### Text extract
The Kepler Space Telescope observed light coming from tens of thousands of stars during its operational life. The Kepler ascertained the existence of hundreds of exoplanets by measuring periodic dips in the brightness of certain stars that indicate planets orbiting them. The Atlantic published a story on Tuesday about one such star, KIC 8462852, about 1,500 light-years from Earth. The fluctuations of light output from that star suggest that something odd is present in that distant solar system. Some are whispering that the something odd are alien artifacts.
The Planet Hunters, a group of citizen scientists who are looking at Kepler data to try to find more exoplanets, noticed something about KIC 8462852 and its light pattern
“The light pattern suggests there is a big mess of matter circling the star, in tight formation. That would be expected if the star were young. When our solar system first formed, four and a half billion years ago, a messy disk of dust and debris surrounded the sun, before gravity organized it into planets, and rings of rock and ice.”
That finding in and of itself would have been interesting. But there was only one problem. KIC 8462852 is not a young star.
“And yet, there is this mess of objects circling it. A mess big enough to block a substantial number of photons that would have otherwise beamed into the tube of the Kepler Space Telescope. If blind nature deposited this mess around the star, it must have done so recently. Otherwise, it would be gone by now. Gravity would have consolidated it, or it would have been sucked into the star and swallowed, after a brief fiery splash.”

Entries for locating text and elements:
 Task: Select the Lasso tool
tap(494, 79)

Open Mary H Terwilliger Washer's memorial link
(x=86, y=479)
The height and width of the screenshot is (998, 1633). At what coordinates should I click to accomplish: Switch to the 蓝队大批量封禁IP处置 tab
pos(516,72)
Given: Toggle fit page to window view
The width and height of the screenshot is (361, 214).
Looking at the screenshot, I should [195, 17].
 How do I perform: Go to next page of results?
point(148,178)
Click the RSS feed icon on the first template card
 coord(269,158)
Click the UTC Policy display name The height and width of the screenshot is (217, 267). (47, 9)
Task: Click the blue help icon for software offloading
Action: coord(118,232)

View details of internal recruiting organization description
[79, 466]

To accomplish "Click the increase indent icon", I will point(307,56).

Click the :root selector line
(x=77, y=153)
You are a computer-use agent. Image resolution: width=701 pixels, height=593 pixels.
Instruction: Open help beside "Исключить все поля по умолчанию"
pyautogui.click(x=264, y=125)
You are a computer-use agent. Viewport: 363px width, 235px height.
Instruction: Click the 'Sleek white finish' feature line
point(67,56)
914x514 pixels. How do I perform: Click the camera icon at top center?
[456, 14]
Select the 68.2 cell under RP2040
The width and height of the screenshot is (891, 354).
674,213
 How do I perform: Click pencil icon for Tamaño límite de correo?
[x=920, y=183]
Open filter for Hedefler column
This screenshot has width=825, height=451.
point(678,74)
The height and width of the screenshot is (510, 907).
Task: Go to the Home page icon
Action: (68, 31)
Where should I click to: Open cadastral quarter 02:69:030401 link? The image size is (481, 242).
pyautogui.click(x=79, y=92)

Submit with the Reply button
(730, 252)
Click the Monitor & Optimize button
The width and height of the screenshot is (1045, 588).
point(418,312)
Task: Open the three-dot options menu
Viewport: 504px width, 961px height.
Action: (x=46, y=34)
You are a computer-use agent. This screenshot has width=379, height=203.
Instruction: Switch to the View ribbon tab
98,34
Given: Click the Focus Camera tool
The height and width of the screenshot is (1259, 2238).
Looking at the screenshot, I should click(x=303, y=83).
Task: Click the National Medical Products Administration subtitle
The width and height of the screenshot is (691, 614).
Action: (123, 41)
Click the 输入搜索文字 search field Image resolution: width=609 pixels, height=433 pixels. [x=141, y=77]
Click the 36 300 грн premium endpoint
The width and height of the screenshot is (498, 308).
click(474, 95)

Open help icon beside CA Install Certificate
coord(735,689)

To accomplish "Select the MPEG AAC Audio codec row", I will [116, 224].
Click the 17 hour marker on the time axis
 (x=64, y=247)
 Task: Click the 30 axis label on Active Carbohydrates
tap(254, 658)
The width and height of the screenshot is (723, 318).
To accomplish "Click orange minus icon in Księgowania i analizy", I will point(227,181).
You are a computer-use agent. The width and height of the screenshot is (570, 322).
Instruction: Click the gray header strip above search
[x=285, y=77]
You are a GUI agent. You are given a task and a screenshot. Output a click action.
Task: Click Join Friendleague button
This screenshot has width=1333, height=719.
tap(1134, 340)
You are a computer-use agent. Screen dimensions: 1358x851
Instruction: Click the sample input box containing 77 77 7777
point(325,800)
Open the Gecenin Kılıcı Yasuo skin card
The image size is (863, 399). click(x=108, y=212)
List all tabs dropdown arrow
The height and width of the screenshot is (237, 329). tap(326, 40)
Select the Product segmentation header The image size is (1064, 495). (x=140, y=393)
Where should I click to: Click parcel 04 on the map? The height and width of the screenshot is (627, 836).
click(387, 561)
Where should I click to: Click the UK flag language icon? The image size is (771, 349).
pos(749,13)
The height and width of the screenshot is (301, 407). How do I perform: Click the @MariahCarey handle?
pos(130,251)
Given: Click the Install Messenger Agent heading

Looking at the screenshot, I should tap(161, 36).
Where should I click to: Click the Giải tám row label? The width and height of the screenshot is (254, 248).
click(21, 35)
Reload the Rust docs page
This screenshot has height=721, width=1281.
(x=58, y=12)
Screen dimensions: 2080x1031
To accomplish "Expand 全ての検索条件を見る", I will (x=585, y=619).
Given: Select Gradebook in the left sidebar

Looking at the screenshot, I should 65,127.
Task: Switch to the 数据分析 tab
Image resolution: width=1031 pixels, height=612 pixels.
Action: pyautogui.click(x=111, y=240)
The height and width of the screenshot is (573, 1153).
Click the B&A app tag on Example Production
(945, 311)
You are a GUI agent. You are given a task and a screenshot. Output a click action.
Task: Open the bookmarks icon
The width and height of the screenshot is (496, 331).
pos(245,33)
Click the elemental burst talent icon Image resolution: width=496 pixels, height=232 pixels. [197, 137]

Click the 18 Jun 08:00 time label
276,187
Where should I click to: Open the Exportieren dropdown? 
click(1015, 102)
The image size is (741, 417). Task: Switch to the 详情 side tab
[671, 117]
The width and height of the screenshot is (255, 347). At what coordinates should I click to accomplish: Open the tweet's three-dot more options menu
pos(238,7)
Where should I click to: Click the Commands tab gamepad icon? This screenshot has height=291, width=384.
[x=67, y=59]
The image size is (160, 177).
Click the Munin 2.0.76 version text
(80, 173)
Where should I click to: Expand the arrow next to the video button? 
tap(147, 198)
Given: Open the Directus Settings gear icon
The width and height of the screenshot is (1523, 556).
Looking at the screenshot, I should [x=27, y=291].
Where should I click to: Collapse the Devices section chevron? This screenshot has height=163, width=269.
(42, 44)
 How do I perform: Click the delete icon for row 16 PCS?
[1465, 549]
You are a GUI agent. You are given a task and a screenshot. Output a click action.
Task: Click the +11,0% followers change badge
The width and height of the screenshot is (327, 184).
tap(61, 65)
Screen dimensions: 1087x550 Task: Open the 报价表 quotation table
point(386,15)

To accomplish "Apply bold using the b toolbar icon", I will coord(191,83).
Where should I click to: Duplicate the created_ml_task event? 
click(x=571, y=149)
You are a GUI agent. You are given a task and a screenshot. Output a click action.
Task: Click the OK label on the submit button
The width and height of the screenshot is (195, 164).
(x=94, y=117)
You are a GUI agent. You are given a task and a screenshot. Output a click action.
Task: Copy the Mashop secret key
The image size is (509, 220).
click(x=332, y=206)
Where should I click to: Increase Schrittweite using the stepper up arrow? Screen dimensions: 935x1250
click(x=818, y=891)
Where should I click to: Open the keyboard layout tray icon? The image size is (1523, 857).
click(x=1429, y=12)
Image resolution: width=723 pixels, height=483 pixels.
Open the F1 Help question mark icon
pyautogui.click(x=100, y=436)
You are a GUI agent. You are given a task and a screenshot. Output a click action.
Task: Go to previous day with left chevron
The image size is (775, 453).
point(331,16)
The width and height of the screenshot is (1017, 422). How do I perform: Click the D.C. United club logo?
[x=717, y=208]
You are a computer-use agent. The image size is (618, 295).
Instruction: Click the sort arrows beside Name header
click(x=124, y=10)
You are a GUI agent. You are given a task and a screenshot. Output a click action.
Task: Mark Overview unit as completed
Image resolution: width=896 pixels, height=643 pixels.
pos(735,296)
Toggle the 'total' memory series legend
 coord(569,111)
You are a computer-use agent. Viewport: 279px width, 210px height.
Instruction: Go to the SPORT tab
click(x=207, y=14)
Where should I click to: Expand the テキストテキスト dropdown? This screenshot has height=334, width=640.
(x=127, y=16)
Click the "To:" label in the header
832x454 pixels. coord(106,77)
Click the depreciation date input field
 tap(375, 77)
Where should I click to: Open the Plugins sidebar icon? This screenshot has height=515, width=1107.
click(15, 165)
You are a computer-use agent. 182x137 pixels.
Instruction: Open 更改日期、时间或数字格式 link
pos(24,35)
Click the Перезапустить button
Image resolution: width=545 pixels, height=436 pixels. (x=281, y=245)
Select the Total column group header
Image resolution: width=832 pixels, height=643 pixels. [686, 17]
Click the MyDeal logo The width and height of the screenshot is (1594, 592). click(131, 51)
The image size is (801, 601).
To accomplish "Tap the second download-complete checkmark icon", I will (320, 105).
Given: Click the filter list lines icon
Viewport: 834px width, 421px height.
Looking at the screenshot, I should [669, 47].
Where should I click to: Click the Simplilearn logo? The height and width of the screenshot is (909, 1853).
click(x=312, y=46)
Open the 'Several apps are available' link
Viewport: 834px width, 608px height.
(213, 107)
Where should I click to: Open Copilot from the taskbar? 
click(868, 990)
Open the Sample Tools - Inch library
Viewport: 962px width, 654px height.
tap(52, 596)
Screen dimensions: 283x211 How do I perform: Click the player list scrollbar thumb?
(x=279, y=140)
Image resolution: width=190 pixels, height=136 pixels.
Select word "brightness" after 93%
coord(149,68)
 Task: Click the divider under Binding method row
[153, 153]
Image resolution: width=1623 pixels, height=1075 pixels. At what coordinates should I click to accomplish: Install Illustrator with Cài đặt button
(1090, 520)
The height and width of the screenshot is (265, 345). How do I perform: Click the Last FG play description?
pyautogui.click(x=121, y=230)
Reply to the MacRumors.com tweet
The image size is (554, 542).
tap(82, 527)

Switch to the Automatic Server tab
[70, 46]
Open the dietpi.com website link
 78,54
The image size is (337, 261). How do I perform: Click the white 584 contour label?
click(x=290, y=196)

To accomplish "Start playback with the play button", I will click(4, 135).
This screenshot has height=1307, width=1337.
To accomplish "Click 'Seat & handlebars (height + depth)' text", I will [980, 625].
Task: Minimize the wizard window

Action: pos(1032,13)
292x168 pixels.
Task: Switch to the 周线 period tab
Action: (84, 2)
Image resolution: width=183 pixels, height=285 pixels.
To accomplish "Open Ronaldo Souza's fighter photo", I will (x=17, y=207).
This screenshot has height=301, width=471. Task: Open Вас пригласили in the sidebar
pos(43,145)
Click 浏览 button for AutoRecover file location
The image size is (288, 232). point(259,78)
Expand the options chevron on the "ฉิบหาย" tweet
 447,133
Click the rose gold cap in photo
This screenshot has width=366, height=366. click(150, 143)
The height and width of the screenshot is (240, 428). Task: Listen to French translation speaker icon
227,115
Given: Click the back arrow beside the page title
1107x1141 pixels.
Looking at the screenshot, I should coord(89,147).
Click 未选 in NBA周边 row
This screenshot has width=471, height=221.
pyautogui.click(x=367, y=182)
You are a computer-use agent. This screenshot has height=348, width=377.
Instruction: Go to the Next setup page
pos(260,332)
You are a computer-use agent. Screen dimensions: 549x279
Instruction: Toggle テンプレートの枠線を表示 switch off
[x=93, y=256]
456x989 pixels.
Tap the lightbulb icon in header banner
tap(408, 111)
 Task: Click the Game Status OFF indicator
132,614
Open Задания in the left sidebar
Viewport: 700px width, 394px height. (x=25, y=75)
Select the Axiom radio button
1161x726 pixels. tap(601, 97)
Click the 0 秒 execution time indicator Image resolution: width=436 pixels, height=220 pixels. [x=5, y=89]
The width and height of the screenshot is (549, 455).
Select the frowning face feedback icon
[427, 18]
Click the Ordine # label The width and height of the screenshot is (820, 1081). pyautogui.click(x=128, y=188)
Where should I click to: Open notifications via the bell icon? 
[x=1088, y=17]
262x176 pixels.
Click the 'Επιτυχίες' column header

### What you need to do
From the KIC 8462852 passage, extract the portion starting at "The Planet Hunters, a" and ending at "a young star.", copying it word for word.

### The response
The Planet Hunters, a group of citizen scientists who are looking at Kepler data to try to find more exoplanets, noticed something about KIC 8462852 and its light pattern
“The light pattern suggests there is a big mess of matter circling the star, in tight formation. That would be expected if the star were young. When our solar system first formed, four and a half billion years ago, a messy disk of dust and debris surrounded the sun, before gravity organized it into planets, and rings of rock and ice.”
That finding in and of itself would have been interesting. But there was only one problem. KIC 8462852 is not a young star.